Die ersten Tage waren komplett surreal und wir hatten zu tun, dass wir überhaupt unsere Flüge kriegen. Der Busfahrer hat dann noch abgesagt und es war ein richtiges Chaos. Jetzt realisiert man erst alles und es ist geil! Zwar anstrengend, weil wir jeden Abend eine Show gespielt haben, aber auch toll, so viel zu sehen. Diese ganzen Eindrücke kann man gar nicht verarbeiten. Vor ein paar Tagen waren wir noch in Manhattan und jetzt sind wir am südlichsten Punkt Amerikas – das ist schon verrückt!

Wie überstehst Du die Zeit im Tourbus?

Wir haben richtigen Luxus mit unserem so genannten Band-Waggon. Da hat man acht Betten drin, eine Küche, ein Bad mit Dusche und einen Fernseher. Also alles, was man so braucht! Wir haben unsere Wohnung praktisch immer dabei. Das macht dadurch natürlich Spaß. Und trotzdem sind die Fahrten aus irgendeinem Grund für den Körper anstrengend.

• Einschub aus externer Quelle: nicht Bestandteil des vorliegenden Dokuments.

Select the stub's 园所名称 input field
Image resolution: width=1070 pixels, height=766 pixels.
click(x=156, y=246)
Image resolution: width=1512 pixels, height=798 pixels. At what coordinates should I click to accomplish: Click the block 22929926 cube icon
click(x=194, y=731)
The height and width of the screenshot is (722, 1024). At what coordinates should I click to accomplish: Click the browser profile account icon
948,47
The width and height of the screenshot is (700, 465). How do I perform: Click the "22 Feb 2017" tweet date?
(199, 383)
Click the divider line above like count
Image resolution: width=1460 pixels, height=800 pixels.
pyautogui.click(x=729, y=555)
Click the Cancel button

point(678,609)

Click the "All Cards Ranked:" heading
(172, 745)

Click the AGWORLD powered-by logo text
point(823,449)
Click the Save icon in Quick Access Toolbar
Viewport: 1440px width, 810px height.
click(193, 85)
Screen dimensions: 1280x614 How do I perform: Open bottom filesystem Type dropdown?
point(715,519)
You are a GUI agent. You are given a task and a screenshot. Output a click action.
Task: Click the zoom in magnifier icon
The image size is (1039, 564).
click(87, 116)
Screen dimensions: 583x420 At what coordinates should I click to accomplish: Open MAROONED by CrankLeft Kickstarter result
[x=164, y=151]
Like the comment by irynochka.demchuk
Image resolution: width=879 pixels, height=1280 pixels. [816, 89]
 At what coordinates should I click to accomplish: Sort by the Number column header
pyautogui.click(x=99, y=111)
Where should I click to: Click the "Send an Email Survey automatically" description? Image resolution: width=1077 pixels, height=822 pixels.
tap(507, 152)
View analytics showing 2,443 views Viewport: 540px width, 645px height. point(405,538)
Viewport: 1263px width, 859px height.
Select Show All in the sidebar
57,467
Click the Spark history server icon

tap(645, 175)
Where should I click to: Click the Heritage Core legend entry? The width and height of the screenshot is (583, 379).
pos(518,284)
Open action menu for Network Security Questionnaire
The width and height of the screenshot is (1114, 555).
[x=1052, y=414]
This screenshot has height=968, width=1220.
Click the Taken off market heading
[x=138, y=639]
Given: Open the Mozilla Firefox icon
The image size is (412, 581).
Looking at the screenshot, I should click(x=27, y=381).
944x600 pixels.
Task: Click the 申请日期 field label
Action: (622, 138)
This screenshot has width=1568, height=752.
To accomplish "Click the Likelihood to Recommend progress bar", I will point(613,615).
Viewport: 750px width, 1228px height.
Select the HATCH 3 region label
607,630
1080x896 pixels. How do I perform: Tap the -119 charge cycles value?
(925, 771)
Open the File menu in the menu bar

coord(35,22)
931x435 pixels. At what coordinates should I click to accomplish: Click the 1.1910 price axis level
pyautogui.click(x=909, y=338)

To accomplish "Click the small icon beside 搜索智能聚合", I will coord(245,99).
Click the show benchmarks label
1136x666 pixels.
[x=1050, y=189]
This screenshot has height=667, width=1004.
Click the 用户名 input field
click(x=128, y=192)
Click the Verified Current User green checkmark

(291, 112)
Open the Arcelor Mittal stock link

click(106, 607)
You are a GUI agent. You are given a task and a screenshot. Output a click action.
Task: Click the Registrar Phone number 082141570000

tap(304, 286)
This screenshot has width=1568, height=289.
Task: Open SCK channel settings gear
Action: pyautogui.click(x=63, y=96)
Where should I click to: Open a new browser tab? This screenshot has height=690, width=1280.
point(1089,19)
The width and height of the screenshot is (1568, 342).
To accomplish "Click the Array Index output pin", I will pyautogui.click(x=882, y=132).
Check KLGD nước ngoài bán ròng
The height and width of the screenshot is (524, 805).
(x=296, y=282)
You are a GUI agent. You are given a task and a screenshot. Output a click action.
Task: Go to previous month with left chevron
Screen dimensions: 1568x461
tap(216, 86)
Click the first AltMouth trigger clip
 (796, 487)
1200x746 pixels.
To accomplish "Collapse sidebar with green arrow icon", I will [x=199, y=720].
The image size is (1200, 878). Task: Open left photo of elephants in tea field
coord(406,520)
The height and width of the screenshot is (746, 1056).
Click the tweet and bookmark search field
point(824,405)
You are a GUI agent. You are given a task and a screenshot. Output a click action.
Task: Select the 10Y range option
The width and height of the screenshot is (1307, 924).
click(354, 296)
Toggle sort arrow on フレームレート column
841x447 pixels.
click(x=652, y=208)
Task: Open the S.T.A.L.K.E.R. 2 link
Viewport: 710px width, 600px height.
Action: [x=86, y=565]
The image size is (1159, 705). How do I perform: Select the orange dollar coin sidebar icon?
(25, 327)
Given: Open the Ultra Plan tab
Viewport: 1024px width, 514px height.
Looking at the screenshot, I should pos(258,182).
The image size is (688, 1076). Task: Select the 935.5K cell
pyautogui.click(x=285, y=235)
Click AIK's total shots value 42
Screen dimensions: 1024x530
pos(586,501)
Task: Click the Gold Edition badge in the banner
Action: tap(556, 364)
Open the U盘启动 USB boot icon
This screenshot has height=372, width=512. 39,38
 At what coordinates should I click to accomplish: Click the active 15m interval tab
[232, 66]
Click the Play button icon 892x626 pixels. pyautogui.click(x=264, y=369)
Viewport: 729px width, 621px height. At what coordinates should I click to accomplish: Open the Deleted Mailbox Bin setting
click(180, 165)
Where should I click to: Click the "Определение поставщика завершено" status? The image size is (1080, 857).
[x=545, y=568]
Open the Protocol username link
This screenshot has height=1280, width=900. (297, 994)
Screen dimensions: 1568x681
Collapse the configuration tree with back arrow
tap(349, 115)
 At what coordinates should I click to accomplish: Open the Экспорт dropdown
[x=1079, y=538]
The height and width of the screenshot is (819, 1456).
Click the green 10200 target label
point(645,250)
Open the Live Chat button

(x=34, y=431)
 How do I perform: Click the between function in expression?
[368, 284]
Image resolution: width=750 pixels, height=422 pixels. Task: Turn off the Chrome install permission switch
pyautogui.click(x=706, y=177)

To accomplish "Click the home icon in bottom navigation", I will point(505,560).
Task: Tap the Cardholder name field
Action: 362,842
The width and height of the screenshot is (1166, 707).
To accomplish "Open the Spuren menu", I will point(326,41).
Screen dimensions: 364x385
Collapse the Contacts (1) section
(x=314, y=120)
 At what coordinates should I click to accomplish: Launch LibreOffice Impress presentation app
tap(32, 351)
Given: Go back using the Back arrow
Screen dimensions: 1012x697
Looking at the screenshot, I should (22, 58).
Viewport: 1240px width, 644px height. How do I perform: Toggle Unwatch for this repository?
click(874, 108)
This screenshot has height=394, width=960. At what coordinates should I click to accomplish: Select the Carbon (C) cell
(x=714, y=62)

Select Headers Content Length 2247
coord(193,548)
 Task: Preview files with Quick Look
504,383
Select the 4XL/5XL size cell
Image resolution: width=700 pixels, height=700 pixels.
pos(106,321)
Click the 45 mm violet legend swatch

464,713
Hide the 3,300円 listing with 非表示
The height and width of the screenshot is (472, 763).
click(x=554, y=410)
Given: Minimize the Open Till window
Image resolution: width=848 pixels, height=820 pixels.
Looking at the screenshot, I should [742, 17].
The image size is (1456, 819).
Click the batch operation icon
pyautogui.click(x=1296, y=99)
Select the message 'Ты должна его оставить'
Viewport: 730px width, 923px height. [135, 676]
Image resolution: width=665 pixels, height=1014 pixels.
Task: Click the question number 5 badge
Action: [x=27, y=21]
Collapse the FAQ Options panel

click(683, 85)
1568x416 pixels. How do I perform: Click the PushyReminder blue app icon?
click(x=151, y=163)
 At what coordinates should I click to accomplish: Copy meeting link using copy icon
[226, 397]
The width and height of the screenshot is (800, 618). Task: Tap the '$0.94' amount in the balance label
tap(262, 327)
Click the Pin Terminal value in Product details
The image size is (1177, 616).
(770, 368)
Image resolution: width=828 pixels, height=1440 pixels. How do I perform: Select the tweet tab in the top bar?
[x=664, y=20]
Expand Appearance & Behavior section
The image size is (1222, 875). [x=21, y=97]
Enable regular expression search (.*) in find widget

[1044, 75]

Hast Du eine Angewohnheit, die die anderen Bandmitglieder in den Wahnsinn treibt?

Jetzt, nach elf Tagen zusammen, kommt man langsam an den Punkt, wo man auch mal etwas aneinandergerät. Aber es ist alles cool! Wir wissen ja, worauf wir uns einlassen. Es ist fast wie ein Sozial-Experiment.

„Es ist eigentlich so, dass wir uns nicht gegenseitig nerven, sondern eher uns selber“

Gibt es denn etwas, das Dich auf die Palme bringt?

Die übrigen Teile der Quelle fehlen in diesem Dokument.